====== DATA SUPPLIED

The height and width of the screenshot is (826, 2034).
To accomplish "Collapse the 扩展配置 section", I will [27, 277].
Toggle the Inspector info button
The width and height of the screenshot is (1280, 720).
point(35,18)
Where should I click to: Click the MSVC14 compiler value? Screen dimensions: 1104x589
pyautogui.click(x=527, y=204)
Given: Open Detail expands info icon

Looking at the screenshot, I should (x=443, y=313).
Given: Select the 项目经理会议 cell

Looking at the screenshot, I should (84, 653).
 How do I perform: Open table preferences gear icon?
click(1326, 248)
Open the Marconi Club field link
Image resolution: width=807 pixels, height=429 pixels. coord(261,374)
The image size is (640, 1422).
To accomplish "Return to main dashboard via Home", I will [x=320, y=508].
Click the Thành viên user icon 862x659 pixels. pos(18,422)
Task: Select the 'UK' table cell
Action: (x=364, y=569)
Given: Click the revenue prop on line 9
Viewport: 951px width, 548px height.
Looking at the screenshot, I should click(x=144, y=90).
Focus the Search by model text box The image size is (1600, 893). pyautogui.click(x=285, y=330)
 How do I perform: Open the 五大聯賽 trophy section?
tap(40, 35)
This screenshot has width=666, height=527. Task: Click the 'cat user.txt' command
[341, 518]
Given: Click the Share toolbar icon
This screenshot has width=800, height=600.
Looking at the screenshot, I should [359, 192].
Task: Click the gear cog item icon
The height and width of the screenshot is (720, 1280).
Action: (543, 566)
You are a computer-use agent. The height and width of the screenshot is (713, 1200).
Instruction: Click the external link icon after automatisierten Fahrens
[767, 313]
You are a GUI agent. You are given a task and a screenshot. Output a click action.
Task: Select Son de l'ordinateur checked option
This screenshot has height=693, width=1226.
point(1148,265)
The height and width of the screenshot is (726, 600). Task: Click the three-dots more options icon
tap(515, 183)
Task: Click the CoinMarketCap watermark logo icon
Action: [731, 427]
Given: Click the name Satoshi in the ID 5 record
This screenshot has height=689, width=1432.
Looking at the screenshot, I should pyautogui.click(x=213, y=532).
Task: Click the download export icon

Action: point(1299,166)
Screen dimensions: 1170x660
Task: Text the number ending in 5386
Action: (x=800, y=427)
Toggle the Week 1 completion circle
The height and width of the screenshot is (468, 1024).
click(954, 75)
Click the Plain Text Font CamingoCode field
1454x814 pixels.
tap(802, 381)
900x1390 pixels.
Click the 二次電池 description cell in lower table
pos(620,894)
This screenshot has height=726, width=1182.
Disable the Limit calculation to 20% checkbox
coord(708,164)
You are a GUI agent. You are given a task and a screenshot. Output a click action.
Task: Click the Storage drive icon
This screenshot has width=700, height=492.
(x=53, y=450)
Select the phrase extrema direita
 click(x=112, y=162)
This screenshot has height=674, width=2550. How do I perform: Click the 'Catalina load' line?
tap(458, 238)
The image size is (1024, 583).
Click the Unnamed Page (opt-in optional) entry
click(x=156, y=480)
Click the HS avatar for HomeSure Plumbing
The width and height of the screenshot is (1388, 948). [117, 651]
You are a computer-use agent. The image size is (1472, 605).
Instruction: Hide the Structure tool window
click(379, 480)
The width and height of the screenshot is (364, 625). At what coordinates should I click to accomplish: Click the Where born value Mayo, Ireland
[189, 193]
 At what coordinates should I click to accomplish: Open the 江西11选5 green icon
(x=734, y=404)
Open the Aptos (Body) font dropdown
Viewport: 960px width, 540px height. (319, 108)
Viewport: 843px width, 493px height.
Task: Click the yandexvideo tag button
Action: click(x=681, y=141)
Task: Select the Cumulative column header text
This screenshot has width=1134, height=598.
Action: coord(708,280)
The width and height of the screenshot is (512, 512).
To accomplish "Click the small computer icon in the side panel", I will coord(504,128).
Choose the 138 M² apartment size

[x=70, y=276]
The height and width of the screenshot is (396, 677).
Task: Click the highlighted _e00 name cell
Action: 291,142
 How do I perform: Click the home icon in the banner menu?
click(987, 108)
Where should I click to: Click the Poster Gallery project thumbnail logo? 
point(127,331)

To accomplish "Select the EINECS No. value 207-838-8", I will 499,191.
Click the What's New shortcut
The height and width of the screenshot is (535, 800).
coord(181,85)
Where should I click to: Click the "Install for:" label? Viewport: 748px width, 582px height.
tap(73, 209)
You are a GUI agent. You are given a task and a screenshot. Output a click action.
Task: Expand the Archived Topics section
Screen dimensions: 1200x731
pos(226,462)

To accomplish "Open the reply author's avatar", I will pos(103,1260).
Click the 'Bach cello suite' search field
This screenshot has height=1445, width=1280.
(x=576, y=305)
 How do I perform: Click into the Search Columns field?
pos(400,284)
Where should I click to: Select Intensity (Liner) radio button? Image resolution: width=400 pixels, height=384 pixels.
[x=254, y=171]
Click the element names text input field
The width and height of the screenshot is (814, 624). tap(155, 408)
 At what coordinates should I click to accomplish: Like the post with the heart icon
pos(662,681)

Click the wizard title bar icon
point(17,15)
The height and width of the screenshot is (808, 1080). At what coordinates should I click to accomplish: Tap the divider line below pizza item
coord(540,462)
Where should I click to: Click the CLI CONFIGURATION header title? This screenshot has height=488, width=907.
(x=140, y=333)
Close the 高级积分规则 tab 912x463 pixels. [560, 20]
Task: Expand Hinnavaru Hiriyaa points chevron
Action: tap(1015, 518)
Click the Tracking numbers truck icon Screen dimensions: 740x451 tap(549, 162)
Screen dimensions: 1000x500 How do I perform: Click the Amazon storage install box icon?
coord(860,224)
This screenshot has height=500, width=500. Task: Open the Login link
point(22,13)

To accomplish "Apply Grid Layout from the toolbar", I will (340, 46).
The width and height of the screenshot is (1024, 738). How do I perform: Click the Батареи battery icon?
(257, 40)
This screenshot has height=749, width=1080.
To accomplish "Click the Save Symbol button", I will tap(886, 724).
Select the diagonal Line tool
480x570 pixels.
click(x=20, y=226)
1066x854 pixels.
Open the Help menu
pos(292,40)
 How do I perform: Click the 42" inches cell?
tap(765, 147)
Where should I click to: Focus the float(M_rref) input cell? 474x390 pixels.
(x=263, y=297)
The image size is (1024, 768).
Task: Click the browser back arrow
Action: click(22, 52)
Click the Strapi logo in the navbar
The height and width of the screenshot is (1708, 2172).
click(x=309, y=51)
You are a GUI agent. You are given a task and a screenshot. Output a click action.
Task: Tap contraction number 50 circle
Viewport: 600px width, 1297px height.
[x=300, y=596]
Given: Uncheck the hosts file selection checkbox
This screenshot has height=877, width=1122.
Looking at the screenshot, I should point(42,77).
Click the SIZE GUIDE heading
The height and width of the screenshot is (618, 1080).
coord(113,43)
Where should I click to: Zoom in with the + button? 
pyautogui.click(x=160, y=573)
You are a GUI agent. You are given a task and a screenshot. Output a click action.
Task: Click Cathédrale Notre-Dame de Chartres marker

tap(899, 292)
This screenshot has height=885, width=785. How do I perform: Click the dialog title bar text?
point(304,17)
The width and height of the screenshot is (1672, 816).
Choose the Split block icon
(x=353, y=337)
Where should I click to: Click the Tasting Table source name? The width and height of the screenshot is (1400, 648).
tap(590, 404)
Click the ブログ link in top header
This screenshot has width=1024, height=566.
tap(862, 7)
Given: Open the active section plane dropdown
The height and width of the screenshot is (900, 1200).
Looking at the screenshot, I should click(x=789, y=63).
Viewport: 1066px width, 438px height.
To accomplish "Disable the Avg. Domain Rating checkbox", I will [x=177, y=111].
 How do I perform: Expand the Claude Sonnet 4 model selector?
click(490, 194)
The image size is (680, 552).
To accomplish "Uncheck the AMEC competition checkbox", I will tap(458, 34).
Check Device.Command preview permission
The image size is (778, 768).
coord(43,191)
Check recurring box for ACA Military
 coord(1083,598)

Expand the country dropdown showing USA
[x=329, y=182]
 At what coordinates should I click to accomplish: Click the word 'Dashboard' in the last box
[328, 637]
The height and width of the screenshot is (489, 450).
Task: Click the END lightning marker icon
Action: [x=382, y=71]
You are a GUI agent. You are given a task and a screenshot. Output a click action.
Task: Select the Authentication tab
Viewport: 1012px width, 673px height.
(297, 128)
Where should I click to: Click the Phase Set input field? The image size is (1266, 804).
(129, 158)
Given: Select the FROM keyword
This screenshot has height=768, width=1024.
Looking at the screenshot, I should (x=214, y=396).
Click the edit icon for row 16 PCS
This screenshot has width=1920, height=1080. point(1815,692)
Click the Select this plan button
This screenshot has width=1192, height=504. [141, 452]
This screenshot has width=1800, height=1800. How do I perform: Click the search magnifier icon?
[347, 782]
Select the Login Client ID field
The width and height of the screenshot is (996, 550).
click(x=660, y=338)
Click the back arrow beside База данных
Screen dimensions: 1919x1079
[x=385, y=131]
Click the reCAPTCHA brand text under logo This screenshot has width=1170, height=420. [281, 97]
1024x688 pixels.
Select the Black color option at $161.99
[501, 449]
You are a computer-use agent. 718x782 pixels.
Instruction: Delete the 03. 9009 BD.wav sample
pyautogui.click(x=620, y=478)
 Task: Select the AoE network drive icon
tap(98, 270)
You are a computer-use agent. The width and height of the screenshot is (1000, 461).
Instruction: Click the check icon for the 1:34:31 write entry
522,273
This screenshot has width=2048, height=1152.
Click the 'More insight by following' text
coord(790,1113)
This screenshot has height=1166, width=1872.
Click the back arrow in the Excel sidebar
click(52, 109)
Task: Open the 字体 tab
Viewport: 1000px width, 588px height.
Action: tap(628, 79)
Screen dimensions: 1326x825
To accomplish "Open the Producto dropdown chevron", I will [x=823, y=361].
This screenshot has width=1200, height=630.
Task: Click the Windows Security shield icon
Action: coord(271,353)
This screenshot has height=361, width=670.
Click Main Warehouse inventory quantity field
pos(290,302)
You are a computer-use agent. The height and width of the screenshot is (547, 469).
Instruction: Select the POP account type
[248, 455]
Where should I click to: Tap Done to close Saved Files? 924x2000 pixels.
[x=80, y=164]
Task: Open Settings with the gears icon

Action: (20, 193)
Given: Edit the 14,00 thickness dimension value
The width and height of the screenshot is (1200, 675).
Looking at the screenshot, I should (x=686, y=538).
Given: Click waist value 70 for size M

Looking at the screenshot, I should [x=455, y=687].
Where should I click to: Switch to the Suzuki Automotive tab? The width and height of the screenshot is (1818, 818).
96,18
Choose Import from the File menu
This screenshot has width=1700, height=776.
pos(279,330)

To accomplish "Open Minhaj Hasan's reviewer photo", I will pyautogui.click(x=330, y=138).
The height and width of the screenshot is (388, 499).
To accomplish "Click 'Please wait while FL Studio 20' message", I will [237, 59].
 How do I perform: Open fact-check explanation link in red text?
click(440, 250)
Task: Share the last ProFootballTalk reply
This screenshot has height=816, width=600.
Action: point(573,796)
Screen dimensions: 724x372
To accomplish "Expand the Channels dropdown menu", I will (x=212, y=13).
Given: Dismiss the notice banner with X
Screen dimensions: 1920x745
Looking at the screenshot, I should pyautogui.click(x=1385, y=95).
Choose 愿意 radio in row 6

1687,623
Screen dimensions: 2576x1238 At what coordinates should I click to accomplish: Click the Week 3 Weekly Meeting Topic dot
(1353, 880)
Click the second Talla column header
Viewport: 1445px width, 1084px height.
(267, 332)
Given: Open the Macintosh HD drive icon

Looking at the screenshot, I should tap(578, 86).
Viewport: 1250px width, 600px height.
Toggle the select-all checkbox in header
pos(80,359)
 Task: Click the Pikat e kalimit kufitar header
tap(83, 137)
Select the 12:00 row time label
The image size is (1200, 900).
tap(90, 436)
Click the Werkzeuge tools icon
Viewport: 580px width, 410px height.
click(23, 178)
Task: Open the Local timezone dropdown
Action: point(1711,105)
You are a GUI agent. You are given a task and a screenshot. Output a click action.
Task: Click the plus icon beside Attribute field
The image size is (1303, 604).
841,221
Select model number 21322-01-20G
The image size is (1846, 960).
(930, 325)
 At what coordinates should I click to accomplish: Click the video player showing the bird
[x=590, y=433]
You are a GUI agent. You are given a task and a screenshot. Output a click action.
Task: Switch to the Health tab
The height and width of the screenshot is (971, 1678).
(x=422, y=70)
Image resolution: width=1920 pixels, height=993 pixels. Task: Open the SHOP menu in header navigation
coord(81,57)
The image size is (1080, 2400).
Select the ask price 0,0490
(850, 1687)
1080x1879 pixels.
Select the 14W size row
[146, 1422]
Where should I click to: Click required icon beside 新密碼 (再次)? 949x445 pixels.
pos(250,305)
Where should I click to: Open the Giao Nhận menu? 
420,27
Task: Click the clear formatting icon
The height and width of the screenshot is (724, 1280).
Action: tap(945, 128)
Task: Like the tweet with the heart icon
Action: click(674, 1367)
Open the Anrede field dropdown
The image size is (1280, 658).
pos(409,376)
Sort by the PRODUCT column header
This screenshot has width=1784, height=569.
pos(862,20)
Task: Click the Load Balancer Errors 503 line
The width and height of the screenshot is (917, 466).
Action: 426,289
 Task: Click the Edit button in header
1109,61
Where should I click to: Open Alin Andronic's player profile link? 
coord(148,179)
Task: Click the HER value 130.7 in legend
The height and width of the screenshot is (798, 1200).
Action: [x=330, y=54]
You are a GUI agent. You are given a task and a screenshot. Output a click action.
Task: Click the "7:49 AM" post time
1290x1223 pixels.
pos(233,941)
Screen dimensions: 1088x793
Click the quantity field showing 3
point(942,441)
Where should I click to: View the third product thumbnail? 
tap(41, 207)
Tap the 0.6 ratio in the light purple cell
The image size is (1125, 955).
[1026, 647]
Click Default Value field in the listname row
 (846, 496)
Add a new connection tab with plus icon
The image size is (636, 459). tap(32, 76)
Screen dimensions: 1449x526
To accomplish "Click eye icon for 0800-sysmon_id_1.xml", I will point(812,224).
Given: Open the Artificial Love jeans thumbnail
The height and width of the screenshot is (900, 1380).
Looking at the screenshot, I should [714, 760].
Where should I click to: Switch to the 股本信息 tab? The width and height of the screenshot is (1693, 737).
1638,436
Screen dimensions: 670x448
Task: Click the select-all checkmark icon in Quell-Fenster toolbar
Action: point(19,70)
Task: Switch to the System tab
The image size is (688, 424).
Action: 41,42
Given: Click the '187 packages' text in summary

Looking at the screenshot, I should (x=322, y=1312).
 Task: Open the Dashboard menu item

============

> [WHAT THE TASK REQUIRES]:
Read the entries and select each line where the word "Uncheck" is found.

> [SOLUTION FOR THIS PROBLEM]:
Given: Uncheck the hosts file selection checkbox
To accomplish "Uncheck the AMEC competition checkbox", I will tap(458, 34).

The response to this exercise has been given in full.